Bach Has Been Reformed!

That’s right. Good old Johann Sebastian has finally discovered syncopation, dynamics and standard tuning! And it’s rumored that he’s become an atheist. OK, enough of that joke.

Bach ReformedRob Moose alternating between tenor guitar and mandolin, accompanied by violinist Dana Lyn – played last night at Barbes and earned a roaring ovation from a surprisingly full house, especially for an early show. This isn’t the latest scheme to market classical music to a rock crowd: it’s new interpretations of Bach that breathe fresh energy into the music while remaining impressively true to its original passion and intensity. Both players have a smooth, legato style, a unique approach that works because they make the music fluid without actually swinging it.

→ **Stored records**
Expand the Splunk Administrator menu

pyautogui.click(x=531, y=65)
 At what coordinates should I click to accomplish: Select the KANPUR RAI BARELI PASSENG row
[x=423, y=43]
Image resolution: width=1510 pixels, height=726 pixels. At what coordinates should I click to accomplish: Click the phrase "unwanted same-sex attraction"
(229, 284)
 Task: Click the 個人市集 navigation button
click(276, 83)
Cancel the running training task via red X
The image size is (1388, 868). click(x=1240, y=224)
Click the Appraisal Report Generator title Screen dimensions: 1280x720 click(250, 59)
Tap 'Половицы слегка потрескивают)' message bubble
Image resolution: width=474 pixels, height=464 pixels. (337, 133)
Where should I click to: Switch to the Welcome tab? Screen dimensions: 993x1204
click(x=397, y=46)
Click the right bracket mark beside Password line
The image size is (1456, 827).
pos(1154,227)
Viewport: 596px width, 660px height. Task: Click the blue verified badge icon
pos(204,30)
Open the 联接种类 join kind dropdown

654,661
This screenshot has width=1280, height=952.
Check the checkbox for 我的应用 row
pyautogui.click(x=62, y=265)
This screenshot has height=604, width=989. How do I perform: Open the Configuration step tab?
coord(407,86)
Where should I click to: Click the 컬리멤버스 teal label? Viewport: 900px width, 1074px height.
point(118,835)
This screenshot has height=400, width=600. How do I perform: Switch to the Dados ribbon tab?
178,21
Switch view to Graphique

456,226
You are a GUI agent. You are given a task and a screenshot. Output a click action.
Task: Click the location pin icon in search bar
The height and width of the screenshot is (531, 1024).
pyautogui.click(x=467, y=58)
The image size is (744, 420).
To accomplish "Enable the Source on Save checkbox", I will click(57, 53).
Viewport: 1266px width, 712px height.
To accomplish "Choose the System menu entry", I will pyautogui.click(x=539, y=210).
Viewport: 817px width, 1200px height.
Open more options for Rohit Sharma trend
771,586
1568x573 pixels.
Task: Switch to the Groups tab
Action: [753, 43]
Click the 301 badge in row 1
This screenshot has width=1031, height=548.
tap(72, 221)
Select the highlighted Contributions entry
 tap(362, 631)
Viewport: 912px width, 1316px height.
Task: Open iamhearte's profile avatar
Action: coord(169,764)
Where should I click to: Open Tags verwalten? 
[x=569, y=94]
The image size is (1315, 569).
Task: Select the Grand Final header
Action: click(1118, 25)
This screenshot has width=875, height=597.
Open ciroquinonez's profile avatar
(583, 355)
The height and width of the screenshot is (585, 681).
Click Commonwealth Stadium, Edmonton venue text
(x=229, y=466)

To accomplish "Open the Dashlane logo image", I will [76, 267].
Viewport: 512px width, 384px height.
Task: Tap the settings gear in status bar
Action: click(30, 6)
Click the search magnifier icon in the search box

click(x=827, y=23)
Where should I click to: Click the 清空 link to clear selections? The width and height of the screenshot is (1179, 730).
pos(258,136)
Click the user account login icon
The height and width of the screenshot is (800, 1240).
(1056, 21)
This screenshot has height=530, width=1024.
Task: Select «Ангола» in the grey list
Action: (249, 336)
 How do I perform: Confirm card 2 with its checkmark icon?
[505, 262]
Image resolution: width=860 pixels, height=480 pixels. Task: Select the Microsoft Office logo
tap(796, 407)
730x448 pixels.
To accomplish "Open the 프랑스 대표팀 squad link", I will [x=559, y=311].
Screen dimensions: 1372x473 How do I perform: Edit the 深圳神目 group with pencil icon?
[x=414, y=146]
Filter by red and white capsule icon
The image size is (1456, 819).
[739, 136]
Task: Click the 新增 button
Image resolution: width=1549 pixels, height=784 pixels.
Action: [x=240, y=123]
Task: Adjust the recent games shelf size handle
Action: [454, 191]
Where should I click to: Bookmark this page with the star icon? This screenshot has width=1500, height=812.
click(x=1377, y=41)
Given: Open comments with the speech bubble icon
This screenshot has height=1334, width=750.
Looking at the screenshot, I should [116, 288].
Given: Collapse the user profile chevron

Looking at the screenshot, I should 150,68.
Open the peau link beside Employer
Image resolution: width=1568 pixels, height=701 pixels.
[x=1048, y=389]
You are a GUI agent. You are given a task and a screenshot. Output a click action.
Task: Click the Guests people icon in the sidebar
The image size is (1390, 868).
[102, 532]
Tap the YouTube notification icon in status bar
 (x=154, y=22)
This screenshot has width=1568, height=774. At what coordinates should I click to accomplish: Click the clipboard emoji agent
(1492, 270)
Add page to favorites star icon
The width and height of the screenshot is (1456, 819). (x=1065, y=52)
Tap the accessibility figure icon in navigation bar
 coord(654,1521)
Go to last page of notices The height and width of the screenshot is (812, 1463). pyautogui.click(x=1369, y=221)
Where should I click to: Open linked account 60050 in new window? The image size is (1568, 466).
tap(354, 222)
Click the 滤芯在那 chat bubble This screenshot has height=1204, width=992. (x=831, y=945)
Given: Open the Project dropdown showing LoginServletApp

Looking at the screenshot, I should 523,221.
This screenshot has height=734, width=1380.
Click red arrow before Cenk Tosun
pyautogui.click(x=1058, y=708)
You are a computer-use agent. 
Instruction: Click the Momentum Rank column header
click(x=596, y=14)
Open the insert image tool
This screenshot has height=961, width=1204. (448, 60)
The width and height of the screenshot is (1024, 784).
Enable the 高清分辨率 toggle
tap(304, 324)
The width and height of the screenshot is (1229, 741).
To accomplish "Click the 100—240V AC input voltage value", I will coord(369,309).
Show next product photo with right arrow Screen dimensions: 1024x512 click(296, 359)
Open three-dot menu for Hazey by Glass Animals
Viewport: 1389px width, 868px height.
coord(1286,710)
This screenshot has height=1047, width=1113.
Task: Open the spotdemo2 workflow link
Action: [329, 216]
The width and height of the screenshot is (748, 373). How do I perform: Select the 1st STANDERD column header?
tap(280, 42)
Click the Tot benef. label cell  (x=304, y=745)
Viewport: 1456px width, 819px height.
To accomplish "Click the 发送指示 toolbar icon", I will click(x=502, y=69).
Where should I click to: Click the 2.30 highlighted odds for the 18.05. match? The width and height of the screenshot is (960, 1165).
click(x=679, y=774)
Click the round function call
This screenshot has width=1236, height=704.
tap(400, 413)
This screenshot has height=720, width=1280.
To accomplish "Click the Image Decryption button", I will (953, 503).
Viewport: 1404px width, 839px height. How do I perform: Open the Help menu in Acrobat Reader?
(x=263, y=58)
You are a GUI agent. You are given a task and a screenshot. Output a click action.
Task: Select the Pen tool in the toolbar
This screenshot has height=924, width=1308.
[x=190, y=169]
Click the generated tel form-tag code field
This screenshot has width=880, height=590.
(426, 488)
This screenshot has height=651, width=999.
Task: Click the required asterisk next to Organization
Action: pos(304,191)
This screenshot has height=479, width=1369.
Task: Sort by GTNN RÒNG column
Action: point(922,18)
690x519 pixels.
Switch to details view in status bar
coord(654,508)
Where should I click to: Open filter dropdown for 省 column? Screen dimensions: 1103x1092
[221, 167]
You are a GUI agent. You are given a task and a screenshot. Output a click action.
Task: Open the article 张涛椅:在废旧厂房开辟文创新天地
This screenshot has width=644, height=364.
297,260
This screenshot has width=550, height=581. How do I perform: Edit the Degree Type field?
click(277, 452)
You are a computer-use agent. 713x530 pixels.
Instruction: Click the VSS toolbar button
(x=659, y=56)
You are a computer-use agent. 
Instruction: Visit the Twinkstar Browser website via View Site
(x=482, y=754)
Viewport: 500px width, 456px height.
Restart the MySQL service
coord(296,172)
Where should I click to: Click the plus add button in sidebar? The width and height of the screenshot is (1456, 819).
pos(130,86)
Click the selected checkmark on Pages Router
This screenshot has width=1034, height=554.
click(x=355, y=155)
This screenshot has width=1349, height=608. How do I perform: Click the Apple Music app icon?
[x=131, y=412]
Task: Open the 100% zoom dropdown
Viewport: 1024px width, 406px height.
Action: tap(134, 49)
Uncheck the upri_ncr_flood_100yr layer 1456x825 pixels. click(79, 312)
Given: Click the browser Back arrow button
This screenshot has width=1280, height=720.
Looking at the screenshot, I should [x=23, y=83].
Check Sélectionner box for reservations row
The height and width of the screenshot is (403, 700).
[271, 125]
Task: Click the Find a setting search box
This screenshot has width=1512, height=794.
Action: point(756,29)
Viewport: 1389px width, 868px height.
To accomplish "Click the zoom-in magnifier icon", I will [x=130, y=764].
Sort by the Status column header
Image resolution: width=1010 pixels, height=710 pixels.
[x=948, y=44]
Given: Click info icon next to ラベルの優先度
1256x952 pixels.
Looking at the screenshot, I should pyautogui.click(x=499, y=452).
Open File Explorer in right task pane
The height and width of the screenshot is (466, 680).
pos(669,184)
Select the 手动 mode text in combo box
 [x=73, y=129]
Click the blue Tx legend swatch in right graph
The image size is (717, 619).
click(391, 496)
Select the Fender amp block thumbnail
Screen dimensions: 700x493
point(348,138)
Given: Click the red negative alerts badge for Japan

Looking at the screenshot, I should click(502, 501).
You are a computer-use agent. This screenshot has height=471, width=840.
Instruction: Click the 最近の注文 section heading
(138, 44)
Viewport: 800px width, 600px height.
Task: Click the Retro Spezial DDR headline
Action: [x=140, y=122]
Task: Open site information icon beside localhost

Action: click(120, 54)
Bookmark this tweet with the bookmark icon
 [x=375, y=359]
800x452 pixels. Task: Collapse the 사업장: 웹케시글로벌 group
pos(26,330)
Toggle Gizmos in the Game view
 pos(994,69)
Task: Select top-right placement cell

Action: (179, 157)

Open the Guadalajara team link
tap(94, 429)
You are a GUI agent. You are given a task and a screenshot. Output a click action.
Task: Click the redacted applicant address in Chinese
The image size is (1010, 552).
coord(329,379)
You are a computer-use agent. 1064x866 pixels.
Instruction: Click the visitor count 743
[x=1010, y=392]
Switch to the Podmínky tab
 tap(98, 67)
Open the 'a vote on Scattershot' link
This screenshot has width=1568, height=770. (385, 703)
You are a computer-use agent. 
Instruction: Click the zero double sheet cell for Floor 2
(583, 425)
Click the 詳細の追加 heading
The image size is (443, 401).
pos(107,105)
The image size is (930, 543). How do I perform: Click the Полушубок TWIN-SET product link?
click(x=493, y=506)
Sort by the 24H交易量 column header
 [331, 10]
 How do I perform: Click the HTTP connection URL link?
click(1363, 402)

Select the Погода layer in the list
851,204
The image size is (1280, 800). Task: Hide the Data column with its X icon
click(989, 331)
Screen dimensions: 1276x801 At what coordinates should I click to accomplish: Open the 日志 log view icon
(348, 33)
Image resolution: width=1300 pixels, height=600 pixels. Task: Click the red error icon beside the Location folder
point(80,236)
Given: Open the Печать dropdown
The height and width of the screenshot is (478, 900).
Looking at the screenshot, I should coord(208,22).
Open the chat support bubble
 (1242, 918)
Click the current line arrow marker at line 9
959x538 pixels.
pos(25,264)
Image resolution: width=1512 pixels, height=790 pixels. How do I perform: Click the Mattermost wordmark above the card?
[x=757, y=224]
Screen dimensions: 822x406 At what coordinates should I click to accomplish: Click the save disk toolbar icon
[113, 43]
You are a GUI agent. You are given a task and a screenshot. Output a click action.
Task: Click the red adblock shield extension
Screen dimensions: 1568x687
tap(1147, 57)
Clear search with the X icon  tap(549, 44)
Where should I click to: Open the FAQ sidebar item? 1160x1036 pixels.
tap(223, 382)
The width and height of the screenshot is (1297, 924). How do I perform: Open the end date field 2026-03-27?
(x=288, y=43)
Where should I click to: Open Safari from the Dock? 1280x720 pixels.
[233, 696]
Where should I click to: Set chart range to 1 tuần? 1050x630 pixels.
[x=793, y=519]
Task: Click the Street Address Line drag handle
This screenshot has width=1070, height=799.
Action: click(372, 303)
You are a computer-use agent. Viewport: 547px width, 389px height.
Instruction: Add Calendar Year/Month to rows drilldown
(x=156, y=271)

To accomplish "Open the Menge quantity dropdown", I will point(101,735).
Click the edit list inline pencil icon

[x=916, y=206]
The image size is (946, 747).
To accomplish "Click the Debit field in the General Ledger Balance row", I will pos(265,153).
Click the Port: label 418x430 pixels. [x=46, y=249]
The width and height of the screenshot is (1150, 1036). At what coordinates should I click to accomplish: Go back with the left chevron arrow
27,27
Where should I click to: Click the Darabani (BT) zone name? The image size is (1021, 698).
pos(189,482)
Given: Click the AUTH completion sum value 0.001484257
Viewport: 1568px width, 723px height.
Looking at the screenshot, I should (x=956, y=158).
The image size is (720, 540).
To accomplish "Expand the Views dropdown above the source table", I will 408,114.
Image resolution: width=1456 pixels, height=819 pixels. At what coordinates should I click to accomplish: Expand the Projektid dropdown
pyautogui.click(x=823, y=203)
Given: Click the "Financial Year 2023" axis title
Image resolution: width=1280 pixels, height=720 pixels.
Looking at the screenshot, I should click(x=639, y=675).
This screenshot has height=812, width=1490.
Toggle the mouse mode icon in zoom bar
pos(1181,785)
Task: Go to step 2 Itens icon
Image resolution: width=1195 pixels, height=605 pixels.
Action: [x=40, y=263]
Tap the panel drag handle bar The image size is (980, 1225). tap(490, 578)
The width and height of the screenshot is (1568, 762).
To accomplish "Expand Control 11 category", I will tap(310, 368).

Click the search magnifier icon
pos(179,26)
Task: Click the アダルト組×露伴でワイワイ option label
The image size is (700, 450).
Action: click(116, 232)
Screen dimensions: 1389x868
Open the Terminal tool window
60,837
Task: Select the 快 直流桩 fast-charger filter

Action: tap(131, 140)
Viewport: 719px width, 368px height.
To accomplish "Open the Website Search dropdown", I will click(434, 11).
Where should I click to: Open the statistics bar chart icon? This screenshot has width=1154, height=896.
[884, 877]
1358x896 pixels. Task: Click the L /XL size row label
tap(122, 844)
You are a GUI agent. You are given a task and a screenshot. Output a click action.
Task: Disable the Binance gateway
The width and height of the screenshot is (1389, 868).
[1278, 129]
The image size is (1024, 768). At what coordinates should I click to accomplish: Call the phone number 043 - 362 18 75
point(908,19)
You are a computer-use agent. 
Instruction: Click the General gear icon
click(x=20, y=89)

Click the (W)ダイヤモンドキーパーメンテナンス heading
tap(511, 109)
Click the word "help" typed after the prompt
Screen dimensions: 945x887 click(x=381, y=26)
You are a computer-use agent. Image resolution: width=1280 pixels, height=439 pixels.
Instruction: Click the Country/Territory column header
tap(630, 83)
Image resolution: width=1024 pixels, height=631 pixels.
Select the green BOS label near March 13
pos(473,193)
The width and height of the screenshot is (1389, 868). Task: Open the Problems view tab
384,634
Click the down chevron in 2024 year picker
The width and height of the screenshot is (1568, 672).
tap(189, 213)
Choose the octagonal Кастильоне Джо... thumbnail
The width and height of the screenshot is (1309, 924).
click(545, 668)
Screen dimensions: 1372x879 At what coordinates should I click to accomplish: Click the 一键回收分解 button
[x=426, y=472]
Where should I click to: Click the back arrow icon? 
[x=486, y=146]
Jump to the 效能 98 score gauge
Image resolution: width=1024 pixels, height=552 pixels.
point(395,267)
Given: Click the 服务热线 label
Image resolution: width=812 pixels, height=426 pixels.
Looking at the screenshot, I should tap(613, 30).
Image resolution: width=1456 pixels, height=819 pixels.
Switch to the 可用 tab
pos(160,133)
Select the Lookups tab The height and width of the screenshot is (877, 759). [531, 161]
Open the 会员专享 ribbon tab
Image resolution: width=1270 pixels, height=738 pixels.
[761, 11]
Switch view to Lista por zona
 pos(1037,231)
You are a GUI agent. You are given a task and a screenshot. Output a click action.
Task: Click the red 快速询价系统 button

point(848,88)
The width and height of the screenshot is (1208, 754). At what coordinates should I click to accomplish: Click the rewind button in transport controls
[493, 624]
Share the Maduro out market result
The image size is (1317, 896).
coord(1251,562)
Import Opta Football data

→ **Direction**
Reproduce, word for word, the stretch of the concert review from "That’s right. Good" through "actually swinging it.". Use only the concert review for what follows.

→ **Right answer**
That’s right. Good old Johann Sebastian has finally discovered syncopation, dynamics and standard tuning! And it’s rumored that he’s become an atheist. OK, enough of that joke.

Bach ReformedRob Moose alternating between tenor guitar and mandolin, accompanied by violinist Dana Lyn – played last night at Barbes and earned a roaring ovation from a surprisingly full house, especially for an early show. This isn’t the latest scheme to market classical music to a rock crowd: it’s new interpretations of Bach that breathe fresh energy into the music while remaining impressively true to its original passion and intensity. Both players have a smooth, legato style, a unique approach that works because they make the music fluid without actually swinging it.